Chris, What kind of modeling did or do you have in mind?  I have not tried, but I suspect that it will be hard to find a GAM or more conventional regression model that does anything like as well.  Incidentally, fitting single regression tree generates a tree with ~2400 leaves, and still does somewhat more poorly than the random forest model.  This suggests to me that there are some quite hard to chase down interactions involved.

Chris Lloyd wrote:

Replying to John. If you plot price against say carats, you will see the truncation very clearly (at about $19,000).

Chris, the real issue is that the distribution of values of 'carat' is strongly banded, which gives the dark vertical bands in the plots to which you refer.  Most of the points are concentrated in these bands, so that one does not see the dropoff in density as the price increases.  One needs to use smoothScatter() or an equivalent to see a more visually meaningful picture.  I am attaching the plot from
with(ggplot::diamonds,(smoothScatter(carat,price)))

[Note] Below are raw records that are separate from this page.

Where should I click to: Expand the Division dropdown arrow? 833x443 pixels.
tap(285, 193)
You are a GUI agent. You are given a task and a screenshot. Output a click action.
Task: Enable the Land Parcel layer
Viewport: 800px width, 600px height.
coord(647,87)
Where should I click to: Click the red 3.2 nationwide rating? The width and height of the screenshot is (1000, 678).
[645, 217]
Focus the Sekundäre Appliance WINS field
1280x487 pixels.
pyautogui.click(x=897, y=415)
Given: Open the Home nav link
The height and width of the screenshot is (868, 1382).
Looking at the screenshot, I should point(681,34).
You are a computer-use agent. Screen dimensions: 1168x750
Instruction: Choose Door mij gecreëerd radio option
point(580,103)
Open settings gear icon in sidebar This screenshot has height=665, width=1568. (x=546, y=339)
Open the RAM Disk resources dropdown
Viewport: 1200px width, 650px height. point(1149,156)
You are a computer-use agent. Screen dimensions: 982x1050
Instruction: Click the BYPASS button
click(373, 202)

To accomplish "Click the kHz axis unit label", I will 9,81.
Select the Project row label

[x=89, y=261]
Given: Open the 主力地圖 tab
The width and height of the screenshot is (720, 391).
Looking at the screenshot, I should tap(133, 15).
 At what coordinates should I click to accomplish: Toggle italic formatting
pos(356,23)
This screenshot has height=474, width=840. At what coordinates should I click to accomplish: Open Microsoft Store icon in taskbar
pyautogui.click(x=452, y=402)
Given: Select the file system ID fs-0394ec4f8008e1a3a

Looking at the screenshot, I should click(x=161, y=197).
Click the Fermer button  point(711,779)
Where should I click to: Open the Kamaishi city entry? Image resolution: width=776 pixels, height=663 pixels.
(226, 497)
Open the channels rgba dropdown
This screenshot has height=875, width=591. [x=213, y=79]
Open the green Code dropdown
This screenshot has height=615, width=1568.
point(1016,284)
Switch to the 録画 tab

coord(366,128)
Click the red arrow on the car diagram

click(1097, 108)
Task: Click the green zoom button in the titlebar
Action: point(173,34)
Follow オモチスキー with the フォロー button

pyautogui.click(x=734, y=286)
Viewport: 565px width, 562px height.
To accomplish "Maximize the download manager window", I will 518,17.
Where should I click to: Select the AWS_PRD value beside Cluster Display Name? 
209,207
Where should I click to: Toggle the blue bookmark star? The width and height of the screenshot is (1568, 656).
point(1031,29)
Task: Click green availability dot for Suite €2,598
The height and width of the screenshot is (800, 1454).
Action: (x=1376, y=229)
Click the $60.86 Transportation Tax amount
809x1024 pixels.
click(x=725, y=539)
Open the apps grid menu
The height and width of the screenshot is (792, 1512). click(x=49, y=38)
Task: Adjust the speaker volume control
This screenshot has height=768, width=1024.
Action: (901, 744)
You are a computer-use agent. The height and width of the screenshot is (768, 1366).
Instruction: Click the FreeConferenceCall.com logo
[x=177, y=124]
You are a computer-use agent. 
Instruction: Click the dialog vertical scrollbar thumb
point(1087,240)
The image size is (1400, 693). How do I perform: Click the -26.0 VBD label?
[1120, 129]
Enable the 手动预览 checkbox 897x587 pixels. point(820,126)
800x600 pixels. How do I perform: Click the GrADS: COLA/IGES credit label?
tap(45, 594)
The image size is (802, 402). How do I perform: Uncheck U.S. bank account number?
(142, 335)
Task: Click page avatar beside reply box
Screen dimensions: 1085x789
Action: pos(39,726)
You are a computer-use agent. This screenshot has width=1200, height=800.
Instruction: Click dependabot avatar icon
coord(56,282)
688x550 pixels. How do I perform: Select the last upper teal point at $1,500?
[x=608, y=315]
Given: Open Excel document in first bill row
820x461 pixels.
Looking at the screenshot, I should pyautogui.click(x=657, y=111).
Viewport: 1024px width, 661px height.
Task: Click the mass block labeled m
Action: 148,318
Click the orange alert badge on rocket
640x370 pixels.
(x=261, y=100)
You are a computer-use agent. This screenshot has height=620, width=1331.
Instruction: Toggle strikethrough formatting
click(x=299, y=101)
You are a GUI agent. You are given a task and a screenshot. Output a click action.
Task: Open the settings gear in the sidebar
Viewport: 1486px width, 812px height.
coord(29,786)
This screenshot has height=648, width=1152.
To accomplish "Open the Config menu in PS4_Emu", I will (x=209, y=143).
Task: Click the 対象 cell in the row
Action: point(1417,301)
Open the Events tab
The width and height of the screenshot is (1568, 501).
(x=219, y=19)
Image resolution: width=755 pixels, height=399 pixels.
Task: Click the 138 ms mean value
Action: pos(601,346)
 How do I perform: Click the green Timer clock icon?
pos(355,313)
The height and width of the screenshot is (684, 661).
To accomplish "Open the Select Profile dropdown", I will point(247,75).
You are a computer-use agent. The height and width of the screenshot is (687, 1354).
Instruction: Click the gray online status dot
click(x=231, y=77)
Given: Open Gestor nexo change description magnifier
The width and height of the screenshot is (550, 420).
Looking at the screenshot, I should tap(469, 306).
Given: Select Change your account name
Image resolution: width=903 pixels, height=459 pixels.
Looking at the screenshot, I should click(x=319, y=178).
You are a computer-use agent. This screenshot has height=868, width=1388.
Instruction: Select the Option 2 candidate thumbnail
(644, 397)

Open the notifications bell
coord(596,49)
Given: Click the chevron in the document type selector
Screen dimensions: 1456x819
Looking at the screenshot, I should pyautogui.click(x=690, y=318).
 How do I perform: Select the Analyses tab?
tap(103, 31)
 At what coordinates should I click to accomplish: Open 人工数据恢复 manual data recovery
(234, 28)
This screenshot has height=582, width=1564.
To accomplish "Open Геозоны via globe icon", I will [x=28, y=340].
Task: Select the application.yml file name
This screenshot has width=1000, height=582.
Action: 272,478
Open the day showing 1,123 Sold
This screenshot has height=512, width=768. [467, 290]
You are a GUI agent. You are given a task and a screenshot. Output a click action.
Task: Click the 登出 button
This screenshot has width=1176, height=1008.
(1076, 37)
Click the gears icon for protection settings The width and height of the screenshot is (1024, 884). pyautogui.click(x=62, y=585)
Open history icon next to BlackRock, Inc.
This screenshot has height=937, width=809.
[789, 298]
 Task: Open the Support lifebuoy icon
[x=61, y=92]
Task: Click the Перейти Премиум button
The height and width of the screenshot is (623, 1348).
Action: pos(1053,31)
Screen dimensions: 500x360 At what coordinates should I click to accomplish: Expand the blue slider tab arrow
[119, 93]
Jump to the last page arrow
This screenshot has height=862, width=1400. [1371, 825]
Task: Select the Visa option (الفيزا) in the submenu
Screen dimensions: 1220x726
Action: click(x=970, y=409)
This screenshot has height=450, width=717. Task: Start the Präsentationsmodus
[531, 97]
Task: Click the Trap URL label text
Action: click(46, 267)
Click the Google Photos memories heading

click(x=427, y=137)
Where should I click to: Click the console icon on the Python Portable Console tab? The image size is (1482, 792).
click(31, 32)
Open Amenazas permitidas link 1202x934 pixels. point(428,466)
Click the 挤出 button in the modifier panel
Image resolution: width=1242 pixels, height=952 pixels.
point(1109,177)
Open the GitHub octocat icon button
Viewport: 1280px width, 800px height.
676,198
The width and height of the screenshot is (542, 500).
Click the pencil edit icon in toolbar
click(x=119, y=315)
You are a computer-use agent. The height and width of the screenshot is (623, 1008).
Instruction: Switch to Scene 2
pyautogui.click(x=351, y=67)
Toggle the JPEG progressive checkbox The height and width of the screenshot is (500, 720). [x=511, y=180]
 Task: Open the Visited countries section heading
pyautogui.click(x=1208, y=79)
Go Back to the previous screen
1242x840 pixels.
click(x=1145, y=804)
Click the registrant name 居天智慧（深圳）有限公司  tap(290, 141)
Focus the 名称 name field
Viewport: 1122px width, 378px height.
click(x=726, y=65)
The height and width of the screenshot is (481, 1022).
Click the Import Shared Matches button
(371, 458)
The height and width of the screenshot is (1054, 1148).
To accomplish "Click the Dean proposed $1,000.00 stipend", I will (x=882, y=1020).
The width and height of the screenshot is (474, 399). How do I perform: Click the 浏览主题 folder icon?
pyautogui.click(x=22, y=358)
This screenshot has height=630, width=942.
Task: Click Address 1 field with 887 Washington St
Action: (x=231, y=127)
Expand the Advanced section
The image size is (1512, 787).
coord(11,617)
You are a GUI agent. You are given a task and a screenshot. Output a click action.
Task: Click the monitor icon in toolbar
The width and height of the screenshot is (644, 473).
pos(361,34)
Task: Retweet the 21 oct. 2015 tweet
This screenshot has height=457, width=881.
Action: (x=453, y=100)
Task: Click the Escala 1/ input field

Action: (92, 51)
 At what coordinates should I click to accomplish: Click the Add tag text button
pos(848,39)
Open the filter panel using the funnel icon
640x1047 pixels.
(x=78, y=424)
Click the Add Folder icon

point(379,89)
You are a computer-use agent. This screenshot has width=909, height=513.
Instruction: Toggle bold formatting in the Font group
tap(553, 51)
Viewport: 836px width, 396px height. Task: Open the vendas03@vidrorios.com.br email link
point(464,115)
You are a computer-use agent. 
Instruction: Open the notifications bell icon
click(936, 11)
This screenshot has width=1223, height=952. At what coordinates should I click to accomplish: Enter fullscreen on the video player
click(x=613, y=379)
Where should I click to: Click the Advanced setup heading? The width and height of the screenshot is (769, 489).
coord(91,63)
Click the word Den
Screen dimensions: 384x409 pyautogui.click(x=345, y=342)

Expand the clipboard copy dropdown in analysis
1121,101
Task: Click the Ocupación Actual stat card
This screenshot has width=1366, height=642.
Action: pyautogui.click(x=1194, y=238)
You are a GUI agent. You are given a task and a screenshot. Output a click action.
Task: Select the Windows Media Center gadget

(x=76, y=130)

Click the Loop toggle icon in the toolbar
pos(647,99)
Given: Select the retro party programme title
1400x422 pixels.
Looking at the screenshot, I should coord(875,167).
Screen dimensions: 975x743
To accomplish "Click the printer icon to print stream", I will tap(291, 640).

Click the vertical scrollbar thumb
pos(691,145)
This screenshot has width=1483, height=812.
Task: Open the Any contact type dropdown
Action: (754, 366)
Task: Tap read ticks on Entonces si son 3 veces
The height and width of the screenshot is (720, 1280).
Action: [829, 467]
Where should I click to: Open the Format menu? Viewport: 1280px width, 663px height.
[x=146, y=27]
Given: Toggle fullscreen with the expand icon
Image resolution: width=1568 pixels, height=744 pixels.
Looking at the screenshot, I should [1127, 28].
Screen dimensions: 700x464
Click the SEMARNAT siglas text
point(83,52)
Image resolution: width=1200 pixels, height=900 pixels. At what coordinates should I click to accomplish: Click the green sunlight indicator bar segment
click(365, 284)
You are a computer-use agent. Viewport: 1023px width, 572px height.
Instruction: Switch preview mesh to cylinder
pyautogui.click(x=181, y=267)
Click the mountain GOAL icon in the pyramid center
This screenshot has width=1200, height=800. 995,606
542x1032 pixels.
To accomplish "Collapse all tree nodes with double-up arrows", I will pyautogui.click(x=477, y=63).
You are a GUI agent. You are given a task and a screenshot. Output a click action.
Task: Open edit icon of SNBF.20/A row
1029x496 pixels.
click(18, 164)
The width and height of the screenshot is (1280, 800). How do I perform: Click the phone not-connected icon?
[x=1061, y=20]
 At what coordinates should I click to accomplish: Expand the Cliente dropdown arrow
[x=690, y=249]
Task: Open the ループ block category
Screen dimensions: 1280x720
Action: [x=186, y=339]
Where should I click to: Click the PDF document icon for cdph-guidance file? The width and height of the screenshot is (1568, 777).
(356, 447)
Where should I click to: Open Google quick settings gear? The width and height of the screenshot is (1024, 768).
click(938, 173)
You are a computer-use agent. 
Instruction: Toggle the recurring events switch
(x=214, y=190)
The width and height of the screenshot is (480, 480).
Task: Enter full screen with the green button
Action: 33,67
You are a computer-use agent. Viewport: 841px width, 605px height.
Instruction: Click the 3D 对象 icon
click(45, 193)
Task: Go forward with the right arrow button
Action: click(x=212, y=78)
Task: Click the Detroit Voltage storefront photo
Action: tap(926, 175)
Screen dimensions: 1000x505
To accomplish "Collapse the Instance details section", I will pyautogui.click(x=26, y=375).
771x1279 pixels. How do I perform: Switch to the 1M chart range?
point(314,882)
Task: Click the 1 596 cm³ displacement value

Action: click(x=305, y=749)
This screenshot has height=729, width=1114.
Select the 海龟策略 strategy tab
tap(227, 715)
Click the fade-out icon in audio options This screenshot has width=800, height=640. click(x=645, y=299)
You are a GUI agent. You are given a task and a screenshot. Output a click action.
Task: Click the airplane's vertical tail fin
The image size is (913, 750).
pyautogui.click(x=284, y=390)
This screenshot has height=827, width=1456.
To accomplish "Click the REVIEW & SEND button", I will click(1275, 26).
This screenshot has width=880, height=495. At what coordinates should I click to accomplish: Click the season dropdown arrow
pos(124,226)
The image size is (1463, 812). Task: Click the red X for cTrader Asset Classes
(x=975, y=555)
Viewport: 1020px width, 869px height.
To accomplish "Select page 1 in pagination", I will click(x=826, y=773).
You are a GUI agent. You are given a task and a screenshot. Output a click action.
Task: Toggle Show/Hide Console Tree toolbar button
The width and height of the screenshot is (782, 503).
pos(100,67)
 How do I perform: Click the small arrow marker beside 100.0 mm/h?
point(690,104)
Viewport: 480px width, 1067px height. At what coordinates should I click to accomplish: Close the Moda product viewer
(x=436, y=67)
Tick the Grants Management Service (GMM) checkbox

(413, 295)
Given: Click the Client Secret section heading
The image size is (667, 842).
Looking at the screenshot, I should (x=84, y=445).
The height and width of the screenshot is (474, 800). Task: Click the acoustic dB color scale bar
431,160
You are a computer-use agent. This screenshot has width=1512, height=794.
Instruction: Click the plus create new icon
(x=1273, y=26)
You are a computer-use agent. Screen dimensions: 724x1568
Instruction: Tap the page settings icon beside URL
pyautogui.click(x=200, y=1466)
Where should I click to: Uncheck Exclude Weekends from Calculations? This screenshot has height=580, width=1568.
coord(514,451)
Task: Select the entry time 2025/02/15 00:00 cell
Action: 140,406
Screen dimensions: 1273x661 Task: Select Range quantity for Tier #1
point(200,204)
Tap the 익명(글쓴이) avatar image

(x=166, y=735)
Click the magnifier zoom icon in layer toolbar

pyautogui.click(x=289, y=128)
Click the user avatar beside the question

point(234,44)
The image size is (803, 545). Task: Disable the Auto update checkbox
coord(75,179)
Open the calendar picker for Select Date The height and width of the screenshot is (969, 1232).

Or, repeat the ggplot2 plot with a small enough sample of data that the dark bands separate out to show the separate points.  Possibly also an issue is that only for higher valued diamonds is there finesse in setting the carat, setting it higher and moving the carat measures for high dollar diamonds up and away from the dark vertical bands. The second plot is from a sample of 1000 points.
samp1K <- diamonds[sample(1:nrow(diamonds),1000),]
ggplot(aes(x=carat, y=price), data=samp1K) +
    geom_point(fill=I("#F79420"), color=I("black"), shape=21) +
    scale_x_continuous(lim = c(0, quantile(diamonds$carat, 0.99)) ) +
    scale_y_continuous(lim = c(0, quantile(diamonds$price, 0.99)) ) +
    ggtitle("Diamonds: Price vs. Carat")

Replying to John. If you plot price against say carats, you will see the truncation very clearly (at about $19,000).

Hi Chris,

The R package gamlss does censored and truncated regression, for any response distribution in its repertoire (gamlss.dist). 

Gillian

Hi Chris

No response yet. This can be a lonely forum

Sorry I have no knowledge of the dataset and my memories of truncated methods are very rusty

I am looking at it now out of curiosity but may not be able to help

I even feel unqualified to even comment and run the risk of saying something stupid even if I do. I thought most people ignored stuff like that. The further you get from the (possibly transformed) means of your data, maybe truncation doesn't matter much most of the time :) Can you not see from the truncated data what may be going on. Sorry

Hope somebody has helped

regards Duncan